Start of Data extracts

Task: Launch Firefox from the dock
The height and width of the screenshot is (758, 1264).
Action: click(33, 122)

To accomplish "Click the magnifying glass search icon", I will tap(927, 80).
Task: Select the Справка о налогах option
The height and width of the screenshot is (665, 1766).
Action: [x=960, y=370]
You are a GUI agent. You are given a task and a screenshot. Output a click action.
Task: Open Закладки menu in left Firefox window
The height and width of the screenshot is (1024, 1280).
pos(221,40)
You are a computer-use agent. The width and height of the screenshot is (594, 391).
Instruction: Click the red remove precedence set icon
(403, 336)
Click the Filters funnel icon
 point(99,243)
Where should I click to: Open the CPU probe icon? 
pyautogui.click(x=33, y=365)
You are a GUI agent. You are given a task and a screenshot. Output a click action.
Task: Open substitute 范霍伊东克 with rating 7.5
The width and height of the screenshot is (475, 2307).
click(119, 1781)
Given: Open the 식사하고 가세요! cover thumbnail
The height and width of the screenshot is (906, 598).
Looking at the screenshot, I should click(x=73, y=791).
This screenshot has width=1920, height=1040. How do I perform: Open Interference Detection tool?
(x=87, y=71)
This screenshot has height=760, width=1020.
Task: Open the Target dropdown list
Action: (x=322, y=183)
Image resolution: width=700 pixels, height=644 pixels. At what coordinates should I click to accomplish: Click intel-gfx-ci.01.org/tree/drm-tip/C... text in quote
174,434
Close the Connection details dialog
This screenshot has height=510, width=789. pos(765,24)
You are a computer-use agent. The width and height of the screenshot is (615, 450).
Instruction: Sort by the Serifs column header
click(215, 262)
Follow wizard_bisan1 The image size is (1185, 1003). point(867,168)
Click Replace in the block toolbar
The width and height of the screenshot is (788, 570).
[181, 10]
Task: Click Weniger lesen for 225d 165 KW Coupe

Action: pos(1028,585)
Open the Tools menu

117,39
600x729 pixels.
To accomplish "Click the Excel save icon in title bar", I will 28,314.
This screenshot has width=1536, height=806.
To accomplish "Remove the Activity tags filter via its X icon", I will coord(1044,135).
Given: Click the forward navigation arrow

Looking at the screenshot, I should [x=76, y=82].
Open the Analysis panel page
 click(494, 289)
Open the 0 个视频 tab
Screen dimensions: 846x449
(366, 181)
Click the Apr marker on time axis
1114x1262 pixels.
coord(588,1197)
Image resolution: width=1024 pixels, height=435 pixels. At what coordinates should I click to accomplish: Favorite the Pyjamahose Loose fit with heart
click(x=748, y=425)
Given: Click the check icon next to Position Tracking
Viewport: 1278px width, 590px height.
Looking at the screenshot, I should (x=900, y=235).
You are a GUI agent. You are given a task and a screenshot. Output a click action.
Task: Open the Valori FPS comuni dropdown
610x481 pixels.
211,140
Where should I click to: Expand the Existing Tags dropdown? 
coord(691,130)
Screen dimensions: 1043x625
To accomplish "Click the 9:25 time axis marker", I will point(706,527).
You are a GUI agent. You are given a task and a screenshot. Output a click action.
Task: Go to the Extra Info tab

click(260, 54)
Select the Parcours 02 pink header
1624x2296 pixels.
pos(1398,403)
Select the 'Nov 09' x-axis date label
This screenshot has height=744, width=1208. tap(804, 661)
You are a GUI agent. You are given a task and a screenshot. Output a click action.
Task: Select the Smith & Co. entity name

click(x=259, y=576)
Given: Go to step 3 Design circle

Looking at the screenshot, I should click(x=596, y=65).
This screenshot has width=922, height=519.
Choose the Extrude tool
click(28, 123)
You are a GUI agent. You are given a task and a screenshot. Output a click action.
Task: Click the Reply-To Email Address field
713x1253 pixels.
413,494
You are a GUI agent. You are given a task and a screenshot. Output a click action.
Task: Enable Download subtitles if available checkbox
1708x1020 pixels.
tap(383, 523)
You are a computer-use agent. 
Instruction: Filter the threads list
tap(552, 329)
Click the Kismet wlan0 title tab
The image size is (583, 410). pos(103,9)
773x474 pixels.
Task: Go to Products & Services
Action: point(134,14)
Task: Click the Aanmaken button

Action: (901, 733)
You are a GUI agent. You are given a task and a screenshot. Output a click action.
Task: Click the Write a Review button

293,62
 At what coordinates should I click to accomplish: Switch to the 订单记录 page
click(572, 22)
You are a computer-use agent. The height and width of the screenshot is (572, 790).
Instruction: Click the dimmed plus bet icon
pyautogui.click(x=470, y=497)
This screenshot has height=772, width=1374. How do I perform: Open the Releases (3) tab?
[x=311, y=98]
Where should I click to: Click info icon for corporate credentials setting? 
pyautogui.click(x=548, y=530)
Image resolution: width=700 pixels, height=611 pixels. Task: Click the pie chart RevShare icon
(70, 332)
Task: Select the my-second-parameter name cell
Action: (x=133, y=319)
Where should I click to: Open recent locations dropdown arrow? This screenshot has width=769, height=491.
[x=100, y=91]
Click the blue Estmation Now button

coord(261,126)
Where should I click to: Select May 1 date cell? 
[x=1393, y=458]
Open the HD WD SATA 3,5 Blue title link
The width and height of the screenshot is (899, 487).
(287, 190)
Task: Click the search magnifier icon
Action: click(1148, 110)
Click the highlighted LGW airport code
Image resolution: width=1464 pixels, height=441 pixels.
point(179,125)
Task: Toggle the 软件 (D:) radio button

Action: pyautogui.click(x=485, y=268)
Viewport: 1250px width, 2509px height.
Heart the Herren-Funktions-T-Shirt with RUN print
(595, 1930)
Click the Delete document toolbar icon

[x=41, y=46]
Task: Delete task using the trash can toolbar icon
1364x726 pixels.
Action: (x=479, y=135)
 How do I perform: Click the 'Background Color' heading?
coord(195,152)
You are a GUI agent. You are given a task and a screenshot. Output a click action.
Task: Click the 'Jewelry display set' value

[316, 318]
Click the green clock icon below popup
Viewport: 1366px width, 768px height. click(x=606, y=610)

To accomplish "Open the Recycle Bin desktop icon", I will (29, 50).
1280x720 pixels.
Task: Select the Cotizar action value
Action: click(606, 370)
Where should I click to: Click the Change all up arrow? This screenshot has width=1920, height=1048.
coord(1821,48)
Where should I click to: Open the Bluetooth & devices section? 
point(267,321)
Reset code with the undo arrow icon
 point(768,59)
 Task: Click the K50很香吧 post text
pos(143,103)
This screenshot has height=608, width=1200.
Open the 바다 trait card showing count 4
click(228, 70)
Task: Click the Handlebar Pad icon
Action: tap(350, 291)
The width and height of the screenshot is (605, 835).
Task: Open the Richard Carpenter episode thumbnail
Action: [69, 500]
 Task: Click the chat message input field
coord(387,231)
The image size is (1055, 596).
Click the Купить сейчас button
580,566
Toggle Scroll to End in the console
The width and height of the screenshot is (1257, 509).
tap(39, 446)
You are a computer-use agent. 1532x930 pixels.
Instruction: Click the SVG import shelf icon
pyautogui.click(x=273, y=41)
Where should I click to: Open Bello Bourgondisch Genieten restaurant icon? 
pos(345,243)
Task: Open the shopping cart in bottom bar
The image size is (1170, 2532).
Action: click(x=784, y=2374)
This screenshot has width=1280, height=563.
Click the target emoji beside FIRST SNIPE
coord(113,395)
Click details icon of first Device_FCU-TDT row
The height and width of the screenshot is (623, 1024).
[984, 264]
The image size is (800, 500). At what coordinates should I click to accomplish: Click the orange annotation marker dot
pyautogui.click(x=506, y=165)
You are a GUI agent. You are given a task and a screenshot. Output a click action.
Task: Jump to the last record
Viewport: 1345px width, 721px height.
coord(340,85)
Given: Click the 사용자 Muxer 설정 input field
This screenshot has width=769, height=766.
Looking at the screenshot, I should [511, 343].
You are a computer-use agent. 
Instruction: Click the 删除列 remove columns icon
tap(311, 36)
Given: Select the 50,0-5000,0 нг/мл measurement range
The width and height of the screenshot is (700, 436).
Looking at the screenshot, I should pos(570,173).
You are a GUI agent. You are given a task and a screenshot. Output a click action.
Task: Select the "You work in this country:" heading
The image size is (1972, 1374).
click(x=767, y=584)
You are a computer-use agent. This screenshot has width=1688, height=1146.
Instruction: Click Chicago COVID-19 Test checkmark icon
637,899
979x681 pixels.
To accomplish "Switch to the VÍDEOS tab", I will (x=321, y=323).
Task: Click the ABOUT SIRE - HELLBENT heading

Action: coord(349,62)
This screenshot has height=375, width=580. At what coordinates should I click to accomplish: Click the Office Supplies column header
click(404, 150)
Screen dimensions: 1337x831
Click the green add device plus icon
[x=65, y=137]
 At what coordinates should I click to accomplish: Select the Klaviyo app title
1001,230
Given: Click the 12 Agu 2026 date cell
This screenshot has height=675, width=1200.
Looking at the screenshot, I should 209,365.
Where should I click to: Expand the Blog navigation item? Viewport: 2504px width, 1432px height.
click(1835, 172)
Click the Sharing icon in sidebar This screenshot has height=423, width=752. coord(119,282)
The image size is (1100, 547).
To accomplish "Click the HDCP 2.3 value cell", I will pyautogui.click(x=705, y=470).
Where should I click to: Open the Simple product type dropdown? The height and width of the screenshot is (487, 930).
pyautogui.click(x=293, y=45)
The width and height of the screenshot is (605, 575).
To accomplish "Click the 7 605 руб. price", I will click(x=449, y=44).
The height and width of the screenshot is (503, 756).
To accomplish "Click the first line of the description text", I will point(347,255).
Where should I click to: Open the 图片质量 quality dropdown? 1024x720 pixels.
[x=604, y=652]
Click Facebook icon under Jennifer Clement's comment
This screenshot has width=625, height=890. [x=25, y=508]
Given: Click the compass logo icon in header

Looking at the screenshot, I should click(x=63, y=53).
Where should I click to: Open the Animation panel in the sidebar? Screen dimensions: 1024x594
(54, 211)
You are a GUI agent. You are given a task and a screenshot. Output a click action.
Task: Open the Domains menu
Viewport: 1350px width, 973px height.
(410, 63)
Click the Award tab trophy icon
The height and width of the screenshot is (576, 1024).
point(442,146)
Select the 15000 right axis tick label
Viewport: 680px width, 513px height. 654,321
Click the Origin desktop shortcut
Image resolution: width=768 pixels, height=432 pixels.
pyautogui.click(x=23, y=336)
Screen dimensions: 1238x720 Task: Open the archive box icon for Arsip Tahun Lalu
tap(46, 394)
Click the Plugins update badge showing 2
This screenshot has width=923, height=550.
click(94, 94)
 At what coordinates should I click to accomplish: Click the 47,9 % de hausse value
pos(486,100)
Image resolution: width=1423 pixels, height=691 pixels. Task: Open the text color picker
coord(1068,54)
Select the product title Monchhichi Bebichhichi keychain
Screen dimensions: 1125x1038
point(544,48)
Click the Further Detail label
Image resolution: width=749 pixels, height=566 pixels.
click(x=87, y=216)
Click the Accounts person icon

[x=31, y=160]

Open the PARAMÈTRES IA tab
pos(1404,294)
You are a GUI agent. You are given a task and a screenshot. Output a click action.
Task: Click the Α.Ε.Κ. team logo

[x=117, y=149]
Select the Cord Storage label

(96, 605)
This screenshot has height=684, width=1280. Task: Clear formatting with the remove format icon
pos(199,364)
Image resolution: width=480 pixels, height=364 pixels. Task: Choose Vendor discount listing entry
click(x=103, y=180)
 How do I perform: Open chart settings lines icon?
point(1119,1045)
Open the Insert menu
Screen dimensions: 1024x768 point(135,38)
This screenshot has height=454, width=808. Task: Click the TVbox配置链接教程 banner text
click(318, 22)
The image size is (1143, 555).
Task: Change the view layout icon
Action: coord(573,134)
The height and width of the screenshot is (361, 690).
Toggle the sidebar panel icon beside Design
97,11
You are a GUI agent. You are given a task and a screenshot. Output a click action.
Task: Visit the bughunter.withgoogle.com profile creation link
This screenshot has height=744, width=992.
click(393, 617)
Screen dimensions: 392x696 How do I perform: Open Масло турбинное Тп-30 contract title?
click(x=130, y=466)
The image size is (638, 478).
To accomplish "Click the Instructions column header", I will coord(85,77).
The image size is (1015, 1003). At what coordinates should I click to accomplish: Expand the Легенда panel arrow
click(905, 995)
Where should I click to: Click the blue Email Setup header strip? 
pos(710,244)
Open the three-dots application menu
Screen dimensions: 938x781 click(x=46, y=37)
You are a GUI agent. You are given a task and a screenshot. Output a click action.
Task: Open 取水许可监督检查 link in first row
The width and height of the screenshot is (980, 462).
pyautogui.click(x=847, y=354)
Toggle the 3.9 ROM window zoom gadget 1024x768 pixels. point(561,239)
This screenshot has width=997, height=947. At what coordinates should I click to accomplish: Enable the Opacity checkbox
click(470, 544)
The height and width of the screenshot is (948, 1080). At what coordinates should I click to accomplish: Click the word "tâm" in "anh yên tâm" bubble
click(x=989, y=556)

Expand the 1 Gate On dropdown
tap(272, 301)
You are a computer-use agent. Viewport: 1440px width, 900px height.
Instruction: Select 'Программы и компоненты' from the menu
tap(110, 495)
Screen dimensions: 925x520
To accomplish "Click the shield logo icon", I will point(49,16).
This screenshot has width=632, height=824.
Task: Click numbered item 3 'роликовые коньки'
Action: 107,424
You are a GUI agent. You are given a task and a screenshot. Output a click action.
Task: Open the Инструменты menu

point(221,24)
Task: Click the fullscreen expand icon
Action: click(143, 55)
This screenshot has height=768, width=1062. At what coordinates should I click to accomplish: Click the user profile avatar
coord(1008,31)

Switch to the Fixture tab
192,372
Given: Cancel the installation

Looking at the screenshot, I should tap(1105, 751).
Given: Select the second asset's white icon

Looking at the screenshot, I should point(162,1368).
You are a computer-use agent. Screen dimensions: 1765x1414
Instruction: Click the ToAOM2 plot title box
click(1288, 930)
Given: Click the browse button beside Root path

End of Data extracts

§ To do: For each line of the data that includes the word "link", return a copy of it.

§ Task response:
Open the HD WD SATA 3,5 Blue title link
Task: Visit the bughunter.withgoogle.com profile creation link
Task: Open 取水许可监督检查 link in first row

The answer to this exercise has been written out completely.